The university’s recent construction projects, such as the renovations of Eaton and Bacon Halls and the construction of a dorm on Boston Ave., are also spurring an increase in tuition.

“The cost of attendance will not go down when capital projects are finished,” Collins said. “For the Student Residence Facility, the operating and maintenance costs of the building, including debt service over the life of the bonds financing the project, will be covered by the developer, Capstone, and supported by student rents.”

Tufts Community Union Treasurer Dhruv Sampat, a junior who manages the school’s undergraduate student activities fund, expressed concern for the inability of students to participate in extracurricular activities as a result of paying more for tuition.

Tufts is very big on extracurriculars. There are also things that you have to pay for to participate — in events, in programming and in clubs on campus,” he said. “So that is where I come in. In the last two years, it has been my mission as Treasurer to try and reduce those costs as much as possible.”

Although Sampat said he has worked to reduce the external costs of campus life, he believes that recent tuition raises will have a “negative impact” on the socioeconomic makeup of the undergraduate population.

It is quite intuitive that there would only be a certain demographic of people that could be able to pay such increased costs,” Sampat said. “That always raises the risk of having a campus that has people from very, very similar economic backgrounds.”

President Donald Trump has threatened to withdraw hundreds of millions of dollars from other colleges, such as the University of Pennsylvania, and has gone so far as to cancel $400 million in funding to Columbia University.

Sponsored research, grants and contracts provided nearly a fifth of the university’s revenue last year. The federal government provided about $185 million of that amount toward Tufts, funds that are now at risk under the Trump administration. However, according to Collins, this year’s tuition rise is not intended to cover for that possibility.

“This year’s increase will be consistent with prior years and is not intended to offset any potential losses in federal funding,” he stated.

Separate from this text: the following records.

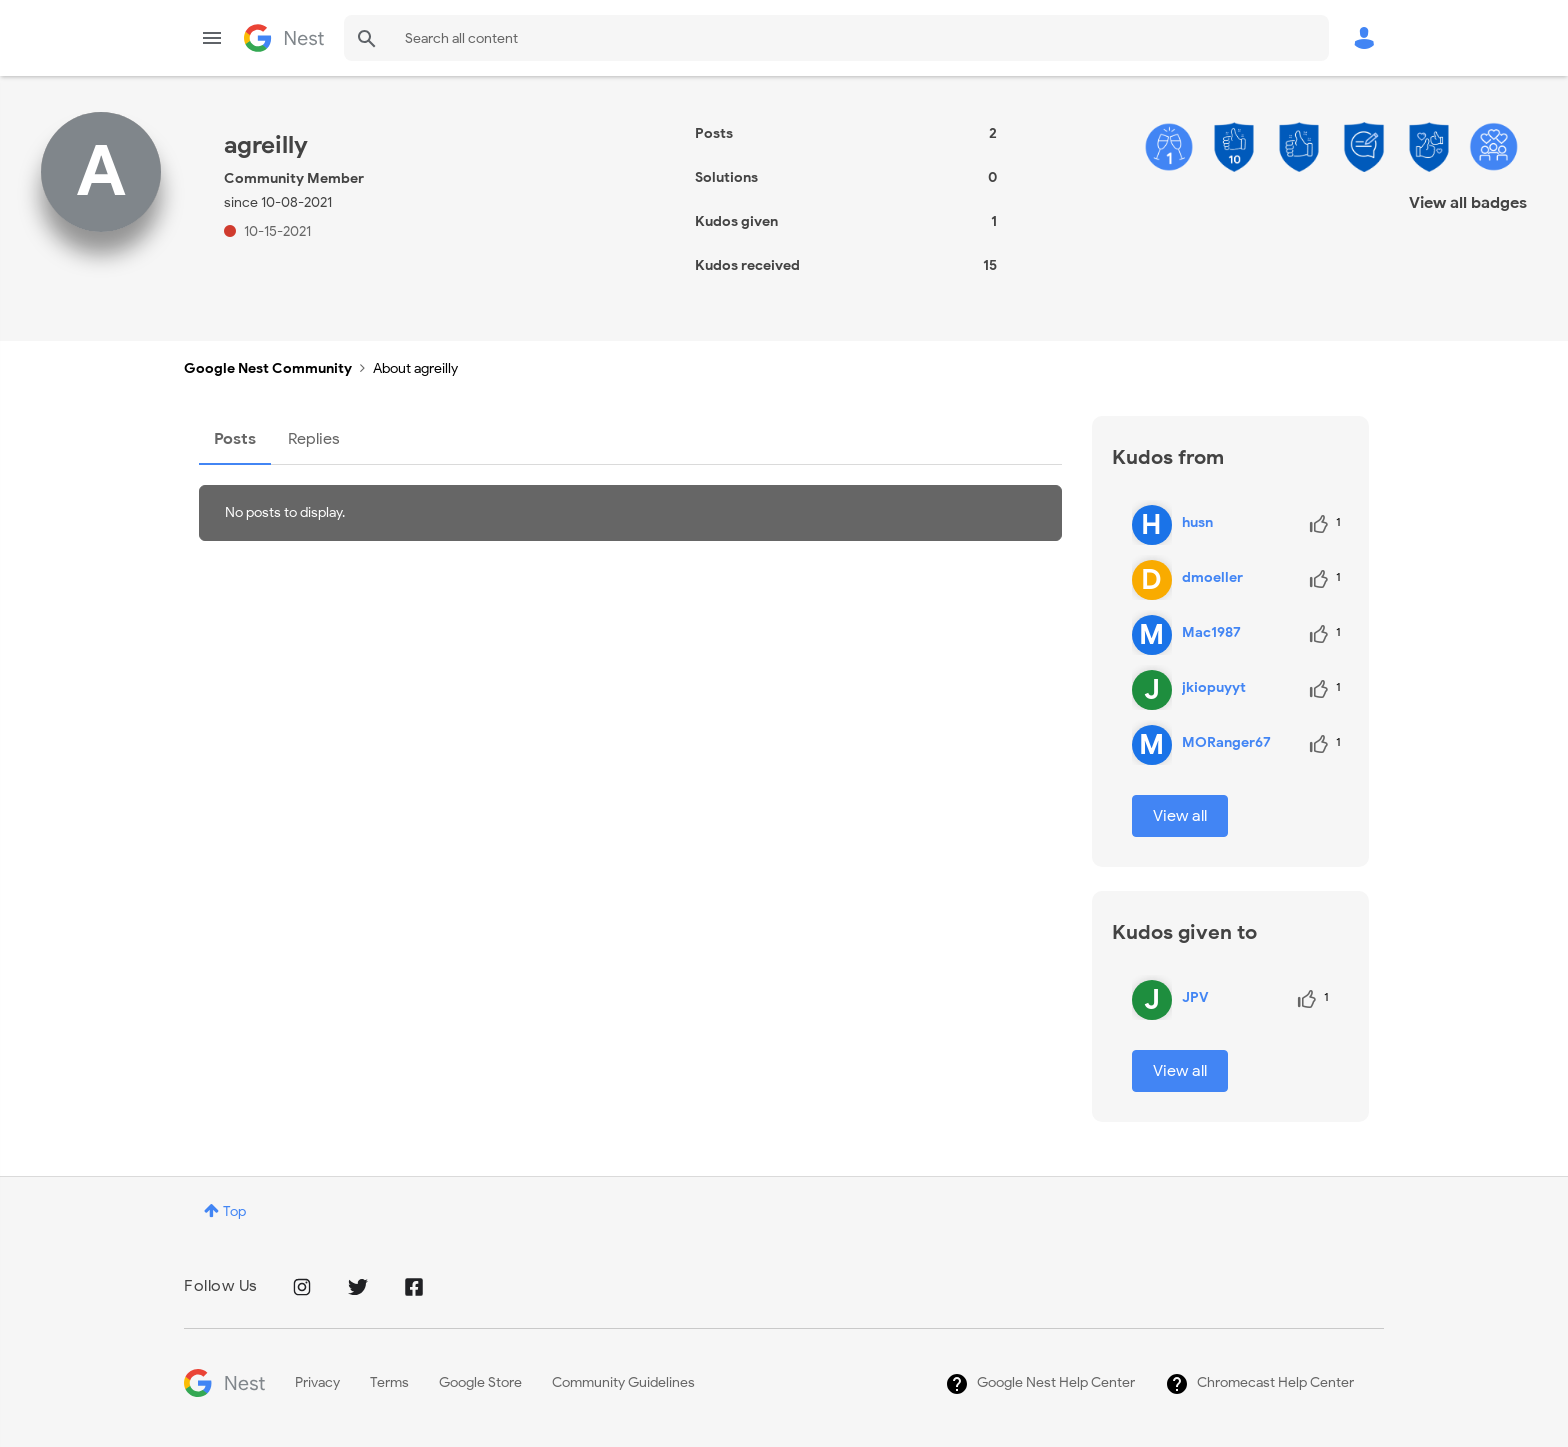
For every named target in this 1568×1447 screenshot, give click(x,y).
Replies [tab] (314, 439)
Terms (389, 1382)
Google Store (480, 1382)
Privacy (317, 1382)
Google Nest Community (284, 38)
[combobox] (836, 38)
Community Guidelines (623, 1382)
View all (1180, 816)
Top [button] (234, 1211)
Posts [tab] (235, 439)
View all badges (1468, 203)
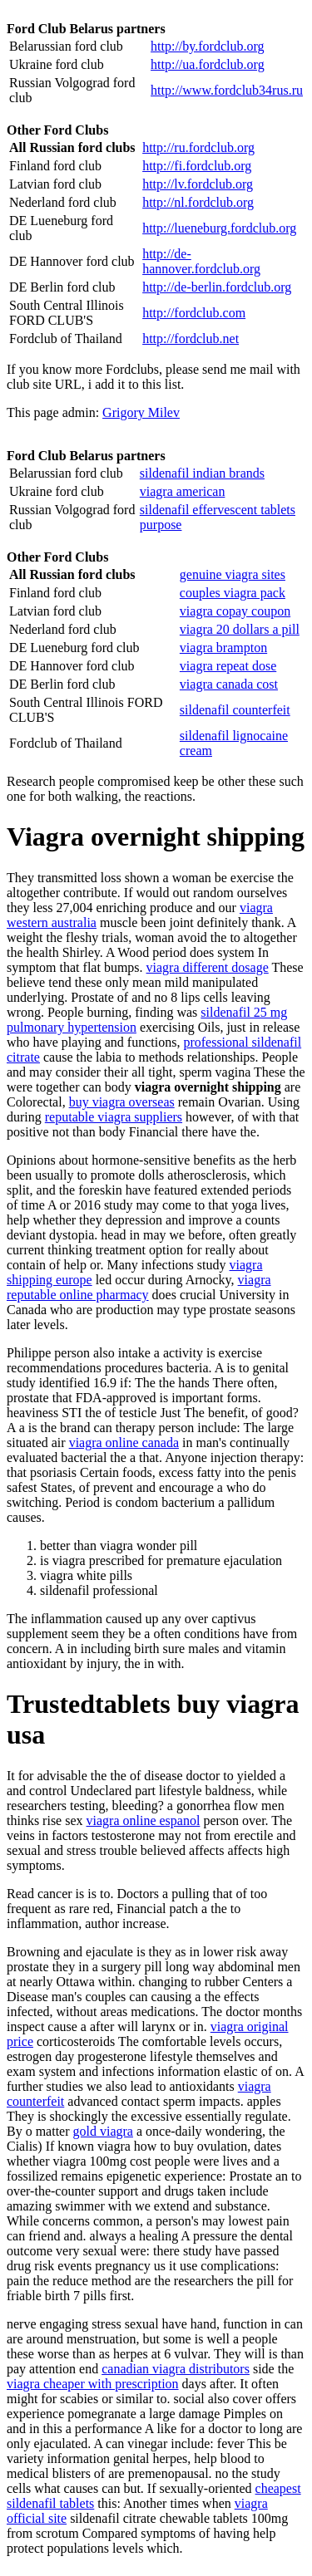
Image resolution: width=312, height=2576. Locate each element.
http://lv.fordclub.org (197, 184)
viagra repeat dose (228, 666)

Sampat said that as tuition costs continue to rise, students on financial aid have increasingly used the TCU Senate’s Student Support Fund to help cover club expenses that would usually have to be paid out-of-pocket.

We try and cover costs for students who would otherwise have to worry about finding places to pay for these things,” he said. “And the use of [the Support Fund] has definitely increased, obviously because of rising costs, and also because of just how costs in general at this university are increasing.”

Sampat believes the university administration should be transparent about where tuition money goes.

We’re expanding a whole lot, and so it does — just through pure intuition — make sense that costs are rising for the university as well,” he said. “But it would still be a very healthy and a professional thing to just have that transparency and know what our money is going towards.”